AmeriCymru: In a recent Telegraph article the reviewer/interviewer observed that "...Astute readers will find the 12 apostles in the characters he (Ianto Jenkins ) describes." Is this a religious novel? Does it have a religious dimension?

Vanessa:   No - it isn’t. Not in the “Religious with a capital ‘R’” sense. I am not religious, really. However, the creation of the main characters was greatly helped by images and myths that have attached themselves to the twelve men who we have come to know as The Twelve Apostles. All I was doing was using those images as guides in making up my men, and/or their problems. They gave me jump-off points.

Some were easy - Peter, for example, The Rock - it was obvious to attach him to coal in some way. Others were less easy. Nathan, or Bartholomew, for example - less immediately well known images. I needed to research, and I much enjoyed finding out about the myths and legends, and in many cases used Biblical stories too. The Clerk’s Tale, for example, uses Tommo Price, a character who is a modern version of Doubting Thomas, in large part.

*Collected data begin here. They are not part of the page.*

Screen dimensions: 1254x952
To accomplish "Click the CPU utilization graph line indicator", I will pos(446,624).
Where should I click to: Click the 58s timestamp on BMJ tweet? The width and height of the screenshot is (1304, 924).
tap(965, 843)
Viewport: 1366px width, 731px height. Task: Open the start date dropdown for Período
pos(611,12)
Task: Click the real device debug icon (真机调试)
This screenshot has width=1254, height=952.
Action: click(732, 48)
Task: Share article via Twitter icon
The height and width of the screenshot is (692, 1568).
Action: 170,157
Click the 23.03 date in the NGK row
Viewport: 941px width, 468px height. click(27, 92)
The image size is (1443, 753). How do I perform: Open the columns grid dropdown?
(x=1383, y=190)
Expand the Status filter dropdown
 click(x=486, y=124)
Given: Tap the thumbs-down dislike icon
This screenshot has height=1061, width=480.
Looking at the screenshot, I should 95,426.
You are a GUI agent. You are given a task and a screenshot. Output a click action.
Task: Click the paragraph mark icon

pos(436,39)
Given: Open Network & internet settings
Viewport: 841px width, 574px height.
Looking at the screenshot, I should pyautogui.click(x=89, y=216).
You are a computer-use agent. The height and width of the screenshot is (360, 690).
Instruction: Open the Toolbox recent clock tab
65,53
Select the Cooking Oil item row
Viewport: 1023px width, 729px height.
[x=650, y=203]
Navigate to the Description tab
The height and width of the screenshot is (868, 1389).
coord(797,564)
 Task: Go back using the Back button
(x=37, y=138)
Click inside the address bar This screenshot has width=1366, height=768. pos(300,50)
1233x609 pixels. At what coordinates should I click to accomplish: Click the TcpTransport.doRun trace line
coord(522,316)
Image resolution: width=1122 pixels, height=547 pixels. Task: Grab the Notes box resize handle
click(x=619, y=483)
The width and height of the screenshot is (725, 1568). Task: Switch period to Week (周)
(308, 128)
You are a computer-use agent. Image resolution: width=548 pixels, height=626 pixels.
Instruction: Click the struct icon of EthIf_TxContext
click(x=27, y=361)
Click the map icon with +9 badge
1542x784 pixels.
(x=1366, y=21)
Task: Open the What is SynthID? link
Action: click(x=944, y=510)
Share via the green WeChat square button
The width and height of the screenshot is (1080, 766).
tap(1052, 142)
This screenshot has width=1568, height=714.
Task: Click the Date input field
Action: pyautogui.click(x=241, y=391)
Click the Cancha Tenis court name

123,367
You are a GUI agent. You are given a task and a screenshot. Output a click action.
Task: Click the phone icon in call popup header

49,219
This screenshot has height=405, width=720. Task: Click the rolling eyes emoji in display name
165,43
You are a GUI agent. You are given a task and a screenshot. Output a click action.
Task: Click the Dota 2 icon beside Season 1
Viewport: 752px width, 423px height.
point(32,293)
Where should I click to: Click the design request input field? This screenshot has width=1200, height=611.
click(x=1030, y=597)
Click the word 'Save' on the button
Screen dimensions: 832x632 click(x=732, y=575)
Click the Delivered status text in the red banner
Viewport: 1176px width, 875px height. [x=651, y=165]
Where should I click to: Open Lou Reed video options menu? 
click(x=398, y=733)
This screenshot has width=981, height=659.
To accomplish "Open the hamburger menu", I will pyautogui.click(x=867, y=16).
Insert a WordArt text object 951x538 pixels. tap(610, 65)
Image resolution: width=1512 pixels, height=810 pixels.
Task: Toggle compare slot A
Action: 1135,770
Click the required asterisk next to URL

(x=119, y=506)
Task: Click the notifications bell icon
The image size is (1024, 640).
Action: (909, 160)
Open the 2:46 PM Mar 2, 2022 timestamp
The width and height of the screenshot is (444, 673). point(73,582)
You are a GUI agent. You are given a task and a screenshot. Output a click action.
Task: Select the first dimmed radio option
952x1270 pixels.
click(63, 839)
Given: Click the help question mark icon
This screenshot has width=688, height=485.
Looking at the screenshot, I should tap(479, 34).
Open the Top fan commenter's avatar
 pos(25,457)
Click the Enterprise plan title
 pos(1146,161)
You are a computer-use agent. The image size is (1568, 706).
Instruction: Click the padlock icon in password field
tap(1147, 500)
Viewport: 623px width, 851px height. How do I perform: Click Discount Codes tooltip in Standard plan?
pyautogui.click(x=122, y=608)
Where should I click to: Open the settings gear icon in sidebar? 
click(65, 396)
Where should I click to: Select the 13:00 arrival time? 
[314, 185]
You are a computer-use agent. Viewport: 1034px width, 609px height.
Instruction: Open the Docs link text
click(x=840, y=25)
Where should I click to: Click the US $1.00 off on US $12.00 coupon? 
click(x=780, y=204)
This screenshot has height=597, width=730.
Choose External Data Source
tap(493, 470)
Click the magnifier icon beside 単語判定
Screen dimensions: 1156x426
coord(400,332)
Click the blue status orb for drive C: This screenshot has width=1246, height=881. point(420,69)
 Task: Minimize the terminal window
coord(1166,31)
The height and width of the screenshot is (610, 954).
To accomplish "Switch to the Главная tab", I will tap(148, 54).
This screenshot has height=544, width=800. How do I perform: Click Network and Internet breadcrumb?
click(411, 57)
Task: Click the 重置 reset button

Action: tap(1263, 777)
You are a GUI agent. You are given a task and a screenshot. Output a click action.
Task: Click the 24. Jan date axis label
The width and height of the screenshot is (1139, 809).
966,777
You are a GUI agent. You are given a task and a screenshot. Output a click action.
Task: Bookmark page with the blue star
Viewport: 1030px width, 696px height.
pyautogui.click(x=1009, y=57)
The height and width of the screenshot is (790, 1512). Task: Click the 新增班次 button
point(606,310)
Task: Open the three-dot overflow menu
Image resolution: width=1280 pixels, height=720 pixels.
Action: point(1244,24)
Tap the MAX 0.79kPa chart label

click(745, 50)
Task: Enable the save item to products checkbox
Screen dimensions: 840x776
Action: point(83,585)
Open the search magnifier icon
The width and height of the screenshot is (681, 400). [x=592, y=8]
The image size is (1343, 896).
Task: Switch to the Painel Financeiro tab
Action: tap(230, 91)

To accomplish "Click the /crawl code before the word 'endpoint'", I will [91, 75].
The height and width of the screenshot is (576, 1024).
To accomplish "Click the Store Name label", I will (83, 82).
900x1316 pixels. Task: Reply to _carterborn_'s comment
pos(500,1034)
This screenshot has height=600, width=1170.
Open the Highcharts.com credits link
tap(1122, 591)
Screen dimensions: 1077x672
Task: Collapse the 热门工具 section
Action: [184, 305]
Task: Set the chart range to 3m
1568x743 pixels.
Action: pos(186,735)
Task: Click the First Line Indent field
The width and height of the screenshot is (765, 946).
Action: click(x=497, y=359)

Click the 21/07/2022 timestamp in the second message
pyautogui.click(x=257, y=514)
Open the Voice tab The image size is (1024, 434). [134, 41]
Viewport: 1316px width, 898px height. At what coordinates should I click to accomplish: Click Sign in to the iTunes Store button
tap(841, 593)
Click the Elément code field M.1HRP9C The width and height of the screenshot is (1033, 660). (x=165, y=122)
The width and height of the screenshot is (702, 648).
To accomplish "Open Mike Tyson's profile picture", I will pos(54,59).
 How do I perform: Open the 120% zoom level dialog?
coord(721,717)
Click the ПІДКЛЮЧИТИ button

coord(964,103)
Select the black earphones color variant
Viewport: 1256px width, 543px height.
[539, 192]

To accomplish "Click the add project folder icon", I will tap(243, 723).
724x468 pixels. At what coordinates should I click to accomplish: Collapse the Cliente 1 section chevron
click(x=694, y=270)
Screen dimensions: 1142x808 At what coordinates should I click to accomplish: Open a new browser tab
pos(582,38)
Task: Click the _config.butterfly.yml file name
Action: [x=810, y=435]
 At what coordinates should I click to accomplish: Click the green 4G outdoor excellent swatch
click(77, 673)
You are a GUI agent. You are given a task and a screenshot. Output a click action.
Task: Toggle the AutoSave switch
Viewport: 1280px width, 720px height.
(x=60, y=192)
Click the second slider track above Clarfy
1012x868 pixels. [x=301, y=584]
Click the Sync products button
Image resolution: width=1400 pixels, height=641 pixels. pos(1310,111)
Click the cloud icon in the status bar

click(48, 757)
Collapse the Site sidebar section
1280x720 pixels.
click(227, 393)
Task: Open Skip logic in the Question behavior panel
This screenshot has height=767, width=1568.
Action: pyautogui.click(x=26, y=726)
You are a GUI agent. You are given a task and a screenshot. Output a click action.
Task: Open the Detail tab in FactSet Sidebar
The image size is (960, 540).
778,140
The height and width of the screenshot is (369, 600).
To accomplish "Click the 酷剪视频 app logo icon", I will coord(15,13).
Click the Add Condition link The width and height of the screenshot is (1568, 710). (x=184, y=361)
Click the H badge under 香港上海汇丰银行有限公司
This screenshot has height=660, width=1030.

But having said I am not religious - I wouldn’t say I am not spiritual. Maybe partly, the novel is saying we need to accept the existence of things we don’t understand, things that have no or little logic?

AmeriCymru: I know you must have been asked this before but how does it feel to have your first novel described as "the legitimate offspring of Dylan Thomas and Gabriel Garcia Marquez” ?

Vanessa:   Rather nice! I am immensely grateful to a fab writer, Charles Lambert, for that quote.

AmeriCymru: Besides appearing in numerous anthologies you have also published two collections of short stories, ''Storm Warning'' and Words From A Glass Bubble Can you tell us more about these collections? What can we expect to find between the covers?

Vanessa:   “Storm Warning - Echoes of Conflict” is my ‘war book’. Written for my late father, who was a Sapper, and decorated in WWII, it explores conflict from the point of view of those caught up in it.

My father was a mild, gentle man from a Welsh valley town, working in a drawing office. He was pivoted into WWII as were so many, not really knowing what he was going to. He rose to the rank of Captain in the sappers, and was awarded the MC. But afterwards, he never really came to terms with what he’d experienced - it affected him for the rest of his life, in subtle and not so subtle ways.

‘Storm Warning’’s stories usually take place after the conflicts - WWI, and WWI, Vietnam, and many many others - and explore the legacy of the conflicts. (My Vietnam story is interesting, about power, and revenge - a man wants to take revenge on his old commander, and takes a job as janitor in the block of flats where the now-retired man is living...)

‘Words from a Glass Bubble’ is my first collection, a gathering of stories that had won prizes here and there, at Bridport, and Fish among others. Both that and ‘Storm Warning’ are from Salt Modern Fiction.

AmeriCymru: From your blog ( http://morenewsfromvg.blogspot.com/ ) we learn that you run a series of ''Daily Story Gym Exercises'' on Twitter. Care to tell us more about these?

Vanessa:   Sure. I tweet as  vanessagebbie on Twitter. But it struck me that it would be nice to have writing prompts appearing out of the blue, not attached to any writer in particular. So if you search for #StoryGym on Twitter, you will find a daily writing prompt tweeted by me, designed to intrigue, to kick off a new character, a story, perhaps. It’s about the first thing I do every morning!

AmeriCymru: What are you working on currently? What''s next from the pen of Vanessa Gebbie?

Vanessa:   A novel, but it will take a long time. It is a prequel and a sequel in one, to The Coward’s Tale. Ianto and Laddy feature large as life. I am also writing poetry, and doing a lot of teaching.

AmeriCymru: Any plans to visit the US?

Vanessa:   I wish! Who knows, maybe if the book does well, Bloomsbury will stump up for a ticket and a vist to an Eisteddfod. Wouldn’t that be great!

AmeriCymru: Any final message for the members and readers of AmeriCymru?

Vanessa:   Thanks for your time reading this, it is greatly appreciated. And thanks Ceri for such interesting questions. Good luck with your own writing.